A particle of mass m and charge q is released from the origin in a region in which the electric field and magnetic field are given by
$\overrightarrow{B}=-B_0\overrightarrow{j}\mathrm{and}\overrightarrow{E}=E_0\overrightarrow{k}$.

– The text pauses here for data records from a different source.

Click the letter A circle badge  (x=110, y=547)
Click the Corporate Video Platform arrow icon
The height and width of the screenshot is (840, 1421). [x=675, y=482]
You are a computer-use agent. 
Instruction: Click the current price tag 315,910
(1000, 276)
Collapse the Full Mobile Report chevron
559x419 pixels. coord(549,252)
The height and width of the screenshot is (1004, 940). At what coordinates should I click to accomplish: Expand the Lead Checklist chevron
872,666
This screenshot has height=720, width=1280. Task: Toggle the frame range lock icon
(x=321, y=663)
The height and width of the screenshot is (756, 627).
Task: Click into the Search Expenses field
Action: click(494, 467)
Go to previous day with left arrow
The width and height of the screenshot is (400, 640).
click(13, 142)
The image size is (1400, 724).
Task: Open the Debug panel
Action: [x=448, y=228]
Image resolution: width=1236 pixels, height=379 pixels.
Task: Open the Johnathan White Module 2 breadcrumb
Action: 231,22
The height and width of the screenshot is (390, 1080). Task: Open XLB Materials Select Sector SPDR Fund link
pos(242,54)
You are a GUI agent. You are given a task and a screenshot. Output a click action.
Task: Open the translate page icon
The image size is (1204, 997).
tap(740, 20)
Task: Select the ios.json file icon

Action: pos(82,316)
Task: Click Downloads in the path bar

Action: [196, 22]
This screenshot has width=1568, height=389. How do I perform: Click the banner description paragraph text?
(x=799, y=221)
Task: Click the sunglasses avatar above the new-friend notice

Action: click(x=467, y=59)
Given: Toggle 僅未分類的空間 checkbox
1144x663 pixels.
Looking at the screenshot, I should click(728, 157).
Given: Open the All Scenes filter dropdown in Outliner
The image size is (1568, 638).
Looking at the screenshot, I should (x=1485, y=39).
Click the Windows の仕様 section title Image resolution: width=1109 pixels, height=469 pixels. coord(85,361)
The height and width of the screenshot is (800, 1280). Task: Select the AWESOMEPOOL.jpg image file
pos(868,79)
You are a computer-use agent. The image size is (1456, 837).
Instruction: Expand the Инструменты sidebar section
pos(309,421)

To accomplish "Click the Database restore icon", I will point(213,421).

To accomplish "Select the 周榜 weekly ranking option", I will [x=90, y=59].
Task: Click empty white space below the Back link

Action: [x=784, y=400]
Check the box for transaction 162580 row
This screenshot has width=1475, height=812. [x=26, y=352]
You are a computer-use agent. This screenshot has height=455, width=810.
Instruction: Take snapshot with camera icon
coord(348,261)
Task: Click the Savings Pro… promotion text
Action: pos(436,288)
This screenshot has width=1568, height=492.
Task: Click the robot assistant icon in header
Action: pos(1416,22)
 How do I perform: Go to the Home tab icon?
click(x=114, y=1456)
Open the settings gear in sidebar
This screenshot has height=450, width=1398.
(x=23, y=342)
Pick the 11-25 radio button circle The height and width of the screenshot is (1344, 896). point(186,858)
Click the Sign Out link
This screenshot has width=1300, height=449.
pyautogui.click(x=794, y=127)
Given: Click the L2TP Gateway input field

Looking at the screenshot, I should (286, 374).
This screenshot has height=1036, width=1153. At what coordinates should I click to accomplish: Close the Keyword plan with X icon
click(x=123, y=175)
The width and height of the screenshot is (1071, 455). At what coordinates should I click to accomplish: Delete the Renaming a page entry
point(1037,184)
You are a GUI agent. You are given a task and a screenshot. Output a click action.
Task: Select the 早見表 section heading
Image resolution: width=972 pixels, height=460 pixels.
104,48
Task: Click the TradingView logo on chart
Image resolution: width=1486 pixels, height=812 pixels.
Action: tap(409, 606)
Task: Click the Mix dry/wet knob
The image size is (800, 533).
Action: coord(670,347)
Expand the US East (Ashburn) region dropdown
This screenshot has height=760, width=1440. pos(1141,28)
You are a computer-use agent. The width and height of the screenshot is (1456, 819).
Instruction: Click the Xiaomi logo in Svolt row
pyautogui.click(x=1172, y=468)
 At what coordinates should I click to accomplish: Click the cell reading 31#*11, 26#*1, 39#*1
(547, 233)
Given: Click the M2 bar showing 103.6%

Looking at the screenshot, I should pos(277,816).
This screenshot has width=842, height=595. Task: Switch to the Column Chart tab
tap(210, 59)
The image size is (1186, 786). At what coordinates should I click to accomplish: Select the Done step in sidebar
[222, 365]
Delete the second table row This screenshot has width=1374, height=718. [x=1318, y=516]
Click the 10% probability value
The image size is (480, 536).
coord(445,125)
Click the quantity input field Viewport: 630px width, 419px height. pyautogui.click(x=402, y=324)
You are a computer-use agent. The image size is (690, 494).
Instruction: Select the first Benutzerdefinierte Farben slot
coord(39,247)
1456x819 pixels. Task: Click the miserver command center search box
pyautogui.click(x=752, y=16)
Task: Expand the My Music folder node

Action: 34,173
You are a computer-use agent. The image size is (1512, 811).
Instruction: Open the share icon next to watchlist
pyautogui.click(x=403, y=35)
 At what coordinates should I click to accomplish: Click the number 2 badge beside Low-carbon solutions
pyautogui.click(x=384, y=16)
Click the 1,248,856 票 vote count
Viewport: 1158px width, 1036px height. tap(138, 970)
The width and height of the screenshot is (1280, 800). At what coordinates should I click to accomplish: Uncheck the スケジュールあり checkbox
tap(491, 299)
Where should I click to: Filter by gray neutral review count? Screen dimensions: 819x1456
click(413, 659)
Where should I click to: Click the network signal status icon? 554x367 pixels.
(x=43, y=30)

Find the speed of the particle as a function of its z-coordinate.

Answer 1

Given:
Mass of the particle = m
Charge of the particle = q
Electric field and magnetic field are given by
$\overrightarrow{B}=-B_0\overrightarrow{j}\mathrm{and}\overrightarrow{E}=E_0\overrightarrow{k}$
Velocity, $v=v_{\mathrm{x}}\hat{i}+v_{\mathrm{y}}\hat{j}+v_{\mathrm{z}}\hat{\mathit{k}}$
So, total force on the particle,
F = q (E + v × B)
$$\begin{gathered} =q\left[E_0\hat{k}-\left(v_{\mathrm{x}}\hat{i}+v_{\mathrm{y}}\hat{j}+v_{\mathrm{z}}\hat{\mathit{k}}\right)\times B_{\mathit{0}}\hat{\mathit{j}}\right] \\ =q{E}_0\hat{k}-v_{\mathrm{x}}{B}_0\hat{k}+v_{\mathrm{z}}{B}_0\hat{i} \end{gathered}$$
Since v_x = 0,
F_z = qE₀
$$\begin{gathered} \mathrm{So},a_{\mathrm{z}}=\frac{q{E}_0}{m} \\ {v}^2=u^2+2as=2\frac{q{E}_0}{m}z \\ \mathrm{So},v=\sqrt{\frac{2q{E}_{0}z}{m}} \end{gathered}$$
Here, z is the distance along the z-direction.